*Records supplied*:
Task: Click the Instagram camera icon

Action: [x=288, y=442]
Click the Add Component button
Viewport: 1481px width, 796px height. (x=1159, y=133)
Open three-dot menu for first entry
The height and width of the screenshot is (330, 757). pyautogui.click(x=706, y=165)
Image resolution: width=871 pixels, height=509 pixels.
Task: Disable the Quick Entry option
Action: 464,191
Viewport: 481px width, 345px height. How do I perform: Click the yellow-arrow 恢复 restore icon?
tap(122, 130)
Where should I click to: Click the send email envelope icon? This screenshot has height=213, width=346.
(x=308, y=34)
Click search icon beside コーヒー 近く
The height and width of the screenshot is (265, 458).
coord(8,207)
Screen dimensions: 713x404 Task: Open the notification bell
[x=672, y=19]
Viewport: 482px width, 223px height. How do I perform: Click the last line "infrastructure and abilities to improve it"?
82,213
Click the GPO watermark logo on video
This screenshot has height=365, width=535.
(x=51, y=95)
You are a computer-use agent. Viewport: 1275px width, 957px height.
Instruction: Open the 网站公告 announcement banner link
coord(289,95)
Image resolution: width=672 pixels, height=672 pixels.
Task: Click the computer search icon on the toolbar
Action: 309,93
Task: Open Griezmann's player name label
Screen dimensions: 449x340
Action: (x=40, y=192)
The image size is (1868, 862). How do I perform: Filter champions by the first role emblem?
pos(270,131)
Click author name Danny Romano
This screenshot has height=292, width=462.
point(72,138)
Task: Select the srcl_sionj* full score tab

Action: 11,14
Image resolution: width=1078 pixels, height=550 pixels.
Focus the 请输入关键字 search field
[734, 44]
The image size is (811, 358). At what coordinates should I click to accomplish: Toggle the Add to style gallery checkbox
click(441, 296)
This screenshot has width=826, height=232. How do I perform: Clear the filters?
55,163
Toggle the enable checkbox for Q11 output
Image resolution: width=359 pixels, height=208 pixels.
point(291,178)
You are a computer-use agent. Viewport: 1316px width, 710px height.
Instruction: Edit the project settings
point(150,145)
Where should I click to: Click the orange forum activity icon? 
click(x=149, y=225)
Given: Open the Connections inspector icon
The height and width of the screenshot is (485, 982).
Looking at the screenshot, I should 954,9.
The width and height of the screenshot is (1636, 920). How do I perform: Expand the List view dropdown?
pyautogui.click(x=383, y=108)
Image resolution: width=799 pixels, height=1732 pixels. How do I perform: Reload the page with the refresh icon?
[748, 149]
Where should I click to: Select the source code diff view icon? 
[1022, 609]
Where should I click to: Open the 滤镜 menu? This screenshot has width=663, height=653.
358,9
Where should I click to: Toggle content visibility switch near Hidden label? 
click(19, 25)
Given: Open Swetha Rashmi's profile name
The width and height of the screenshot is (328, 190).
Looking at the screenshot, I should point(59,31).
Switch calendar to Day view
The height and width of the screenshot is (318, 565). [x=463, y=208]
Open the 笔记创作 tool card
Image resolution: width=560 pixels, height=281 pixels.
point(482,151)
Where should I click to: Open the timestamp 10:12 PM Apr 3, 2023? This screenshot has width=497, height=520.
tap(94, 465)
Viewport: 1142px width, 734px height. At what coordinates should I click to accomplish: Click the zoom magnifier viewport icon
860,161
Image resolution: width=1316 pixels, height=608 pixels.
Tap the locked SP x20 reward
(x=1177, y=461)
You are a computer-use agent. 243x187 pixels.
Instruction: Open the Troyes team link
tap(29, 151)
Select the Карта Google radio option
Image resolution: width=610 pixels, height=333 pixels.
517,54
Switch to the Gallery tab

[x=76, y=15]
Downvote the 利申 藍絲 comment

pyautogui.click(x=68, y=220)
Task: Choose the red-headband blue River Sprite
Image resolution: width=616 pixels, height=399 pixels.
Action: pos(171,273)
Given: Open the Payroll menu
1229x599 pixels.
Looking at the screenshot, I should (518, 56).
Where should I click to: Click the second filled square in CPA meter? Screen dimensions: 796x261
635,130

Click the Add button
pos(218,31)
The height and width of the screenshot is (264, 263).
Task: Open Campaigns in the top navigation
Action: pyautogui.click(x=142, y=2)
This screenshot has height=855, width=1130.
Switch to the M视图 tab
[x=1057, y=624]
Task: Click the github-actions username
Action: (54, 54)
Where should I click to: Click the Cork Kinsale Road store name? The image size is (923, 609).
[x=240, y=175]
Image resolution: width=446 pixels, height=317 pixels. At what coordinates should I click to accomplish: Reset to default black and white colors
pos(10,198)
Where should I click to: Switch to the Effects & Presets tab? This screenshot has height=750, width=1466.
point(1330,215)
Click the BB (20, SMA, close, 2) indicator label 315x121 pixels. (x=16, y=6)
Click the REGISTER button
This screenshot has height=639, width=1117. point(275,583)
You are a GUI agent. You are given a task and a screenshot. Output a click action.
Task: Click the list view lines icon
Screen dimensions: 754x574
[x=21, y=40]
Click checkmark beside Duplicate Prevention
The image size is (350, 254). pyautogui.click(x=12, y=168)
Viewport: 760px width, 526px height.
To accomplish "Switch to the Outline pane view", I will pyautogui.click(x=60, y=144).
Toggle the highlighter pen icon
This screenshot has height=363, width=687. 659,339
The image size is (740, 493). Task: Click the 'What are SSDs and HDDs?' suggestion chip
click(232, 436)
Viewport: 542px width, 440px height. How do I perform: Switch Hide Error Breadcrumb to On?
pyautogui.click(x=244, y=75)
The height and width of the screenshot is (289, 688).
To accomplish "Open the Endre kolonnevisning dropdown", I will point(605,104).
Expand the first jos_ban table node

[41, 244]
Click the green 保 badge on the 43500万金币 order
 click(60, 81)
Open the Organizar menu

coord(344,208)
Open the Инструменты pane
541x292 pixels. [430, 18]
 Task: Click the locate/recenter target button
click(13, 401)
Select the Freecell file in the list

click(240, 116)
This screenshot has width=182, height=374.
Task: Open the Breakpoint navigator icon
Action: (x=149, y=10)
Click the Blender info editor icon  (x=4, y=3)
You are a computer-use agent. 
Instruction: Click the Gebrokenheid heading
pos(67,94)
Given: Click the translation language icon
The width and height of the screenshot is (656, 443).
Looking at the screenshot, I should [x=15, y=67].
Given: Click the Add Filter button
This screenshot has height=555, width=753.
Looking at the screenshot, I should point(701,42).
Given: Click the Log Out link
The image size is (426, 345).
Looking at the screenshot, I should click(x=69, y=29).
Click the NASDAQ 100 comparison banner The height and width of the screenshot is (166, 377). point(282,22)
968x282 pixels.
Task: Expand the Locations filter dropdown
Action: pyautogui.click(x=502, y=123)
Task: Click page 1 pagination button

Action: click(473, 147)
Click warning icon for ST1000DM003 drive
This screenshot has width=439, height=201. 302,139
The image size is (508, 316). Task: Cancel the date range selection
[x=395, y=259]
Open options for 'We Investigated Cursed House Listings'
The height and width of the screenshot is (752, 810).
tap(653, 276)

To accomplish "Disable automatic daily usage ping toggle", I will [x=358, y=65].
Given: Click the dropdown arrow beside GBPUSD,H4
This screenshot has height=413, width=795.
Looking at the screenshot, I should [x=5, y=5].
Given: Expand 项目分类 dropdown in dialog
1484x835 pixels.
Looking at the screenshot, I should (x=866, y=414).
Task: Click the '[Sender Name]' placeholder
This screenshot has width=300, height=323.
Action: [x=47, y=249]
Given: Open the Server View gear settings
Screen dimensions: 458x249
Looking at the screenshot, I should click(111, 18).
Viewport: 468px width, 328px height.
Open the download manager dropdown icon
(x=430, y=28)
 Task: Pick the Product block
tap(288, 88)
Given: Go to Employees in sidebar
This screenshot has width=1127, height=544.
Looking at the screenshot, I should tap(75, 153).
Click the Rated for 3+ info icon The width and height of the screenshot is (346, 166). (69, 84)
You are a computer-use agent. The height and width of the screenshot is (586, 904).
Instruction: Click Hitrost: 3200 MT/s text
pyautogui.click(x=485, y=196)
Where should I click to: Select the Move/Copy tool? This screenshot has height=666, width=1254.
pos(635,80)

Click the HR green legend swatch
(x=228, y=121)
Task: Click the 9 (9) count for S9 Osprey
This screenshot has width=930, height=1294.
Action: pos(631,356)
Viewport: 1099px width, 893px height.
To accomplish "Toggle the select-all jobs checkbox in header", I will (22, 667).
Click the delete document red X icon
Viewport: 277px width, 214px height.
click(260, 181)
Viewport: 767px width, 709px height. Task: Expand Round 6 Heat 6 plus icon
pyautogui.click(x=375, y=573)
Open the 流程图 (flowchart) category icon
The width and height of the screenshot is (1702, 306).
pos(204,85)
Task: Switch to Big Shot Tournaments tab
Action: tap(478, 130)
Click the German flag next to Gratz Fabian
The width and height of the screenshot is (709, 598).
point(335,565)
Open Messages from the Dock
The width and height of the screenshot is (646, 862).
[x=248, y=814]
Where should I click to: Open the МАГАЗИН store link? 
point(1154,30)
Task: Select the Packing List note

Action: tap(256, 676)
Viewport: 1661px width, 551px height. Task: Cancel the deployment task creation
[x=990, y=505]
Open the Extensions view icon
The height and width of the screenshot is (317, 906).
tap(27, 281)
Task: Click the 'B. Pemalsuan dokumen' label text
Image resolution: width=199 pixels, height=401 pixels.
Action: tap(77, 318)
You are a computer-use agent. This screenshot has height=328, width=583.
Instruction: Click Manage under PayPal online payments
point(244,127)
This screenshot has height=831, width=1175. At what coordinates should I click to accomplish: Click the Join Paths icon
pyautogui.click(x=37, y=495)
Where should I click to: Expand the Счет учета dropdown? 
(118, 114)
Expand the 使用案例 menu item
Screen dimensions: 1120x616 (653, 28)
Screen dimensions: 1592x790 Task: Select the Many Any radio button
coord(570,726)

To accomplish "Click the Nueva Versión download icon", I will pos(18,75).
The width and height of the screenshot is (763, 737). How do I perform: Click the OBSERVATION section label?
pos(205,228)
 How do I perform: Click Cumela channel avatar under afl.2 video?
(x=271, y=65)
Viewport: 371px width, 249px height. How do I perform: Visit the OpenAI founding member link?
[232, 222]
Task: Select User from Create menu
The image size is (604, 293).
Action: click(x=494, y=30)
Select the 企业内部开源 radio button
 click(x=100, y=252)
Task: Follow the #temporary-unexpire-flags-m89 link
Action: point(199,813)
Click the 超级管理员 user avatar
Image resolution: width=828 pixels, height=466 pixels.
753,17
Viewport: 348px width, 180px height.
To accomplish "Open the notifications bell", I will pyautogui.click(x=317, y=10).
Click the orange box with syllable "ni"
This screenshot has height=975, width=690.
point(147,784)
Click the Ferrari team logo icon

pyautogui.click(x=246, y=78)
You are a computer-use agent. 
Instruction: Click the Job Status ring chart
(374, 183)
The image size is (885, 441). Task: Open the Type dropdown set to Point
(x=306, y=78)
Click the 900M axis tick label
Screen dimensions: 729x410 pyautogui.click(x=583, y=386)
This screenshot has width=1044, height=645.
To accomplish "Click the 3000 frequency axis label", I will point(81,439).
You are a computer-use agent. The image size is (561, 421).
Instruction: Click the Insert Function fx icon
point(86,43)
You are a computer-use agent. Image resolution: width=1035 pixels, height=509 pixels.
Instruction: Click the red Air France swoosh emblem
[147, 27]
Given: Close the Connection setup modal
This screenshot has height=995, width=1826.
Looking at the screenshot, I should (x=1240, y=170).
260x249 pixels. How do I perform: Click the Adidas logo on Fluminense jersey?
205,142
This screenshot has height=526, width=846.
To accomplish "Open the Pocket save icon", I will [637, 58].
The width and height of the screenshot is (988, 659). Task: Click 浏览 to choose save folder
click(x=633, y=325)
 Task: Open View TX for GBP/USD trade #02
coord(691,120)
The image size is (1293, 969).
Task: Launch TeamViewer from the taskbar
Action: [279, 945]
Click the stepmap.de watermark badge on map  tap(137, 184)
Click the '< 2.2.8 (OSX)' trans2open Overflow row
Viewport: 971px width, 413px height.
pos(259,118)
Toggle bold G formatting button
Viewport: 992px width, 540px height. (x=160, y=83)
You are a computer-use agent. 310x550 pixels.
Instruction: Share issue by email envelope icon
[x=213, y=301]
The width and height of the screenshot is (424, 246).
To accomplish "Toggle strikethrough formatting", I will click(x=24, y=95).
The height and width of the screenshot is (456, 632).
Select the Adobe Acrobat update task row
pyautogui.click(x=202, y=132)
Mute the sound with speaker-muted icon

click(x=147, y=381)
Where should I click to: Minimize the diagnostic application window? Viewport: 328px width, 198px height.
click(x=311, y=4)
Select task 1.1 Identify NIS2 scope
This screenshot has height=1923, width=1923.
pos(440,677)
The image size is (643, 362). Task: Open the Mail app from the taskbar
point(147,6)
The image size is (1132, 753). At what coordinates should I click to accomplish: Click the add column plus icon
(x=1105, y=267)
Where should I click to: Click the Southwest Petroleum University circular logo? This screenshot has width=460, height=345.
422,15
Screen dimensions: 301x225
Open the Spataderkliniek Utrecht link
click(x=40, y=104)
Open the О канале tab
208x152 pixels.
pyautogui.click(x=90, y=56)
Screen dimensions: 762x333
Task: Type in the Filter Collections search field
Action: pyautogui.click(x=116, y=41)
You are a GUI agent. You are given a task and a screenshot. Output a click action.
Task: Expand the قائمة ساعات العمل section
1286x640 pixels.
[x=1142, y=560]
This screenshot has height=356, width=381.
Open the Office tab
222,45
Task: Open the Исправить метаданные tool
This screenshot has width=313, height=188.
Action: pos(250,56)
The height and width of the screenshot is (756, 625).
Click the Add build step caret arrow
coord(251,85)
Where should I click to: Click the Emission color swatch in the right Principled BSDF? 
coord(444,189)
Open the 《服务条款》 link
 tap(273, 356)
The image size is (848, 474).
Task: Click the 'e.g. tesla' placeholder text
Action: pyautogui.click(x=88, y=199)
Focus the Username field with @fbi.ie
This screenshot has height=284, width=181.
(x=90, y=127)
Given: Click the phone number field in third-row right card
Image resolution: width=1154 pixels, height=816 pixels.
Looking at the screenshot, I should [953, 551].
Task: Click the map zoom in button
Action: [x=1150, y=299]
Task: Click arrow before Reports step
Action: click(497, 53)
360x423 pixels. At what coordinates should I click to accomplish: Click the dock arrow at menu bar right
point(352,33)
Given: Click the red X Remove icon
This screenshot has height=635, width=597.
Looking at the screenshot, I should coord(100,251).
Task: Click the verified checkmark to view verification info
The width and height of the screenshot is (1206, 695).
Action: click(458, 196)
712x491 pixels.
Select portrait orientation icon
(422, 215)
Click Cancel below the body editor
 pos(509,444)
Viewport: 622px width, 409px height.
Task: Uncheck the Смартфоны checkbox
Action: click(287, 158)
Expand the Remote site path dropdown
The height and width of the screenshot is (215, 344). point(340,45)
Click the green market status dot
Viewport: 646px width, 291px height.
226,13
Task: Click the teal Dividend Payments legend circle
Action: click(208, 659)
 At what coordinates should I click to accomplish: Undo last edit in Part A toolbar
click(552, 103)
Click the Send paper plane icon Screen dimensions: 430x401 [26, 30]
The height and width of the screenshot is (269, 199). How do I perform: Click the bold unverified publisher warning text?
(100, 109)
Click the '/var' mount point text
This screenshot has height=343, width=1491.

*Instructions to follow*:
Which lines of the records hold the string "info"? Copy each one.

*Expected answer*:
Click the Blender info editor icon  (x=4, y=3)
Click the Rated for 3+ info icon The width and height of the screenshot is (346, 166). (69, 84)
Task: Click the verified checkmark to view verification info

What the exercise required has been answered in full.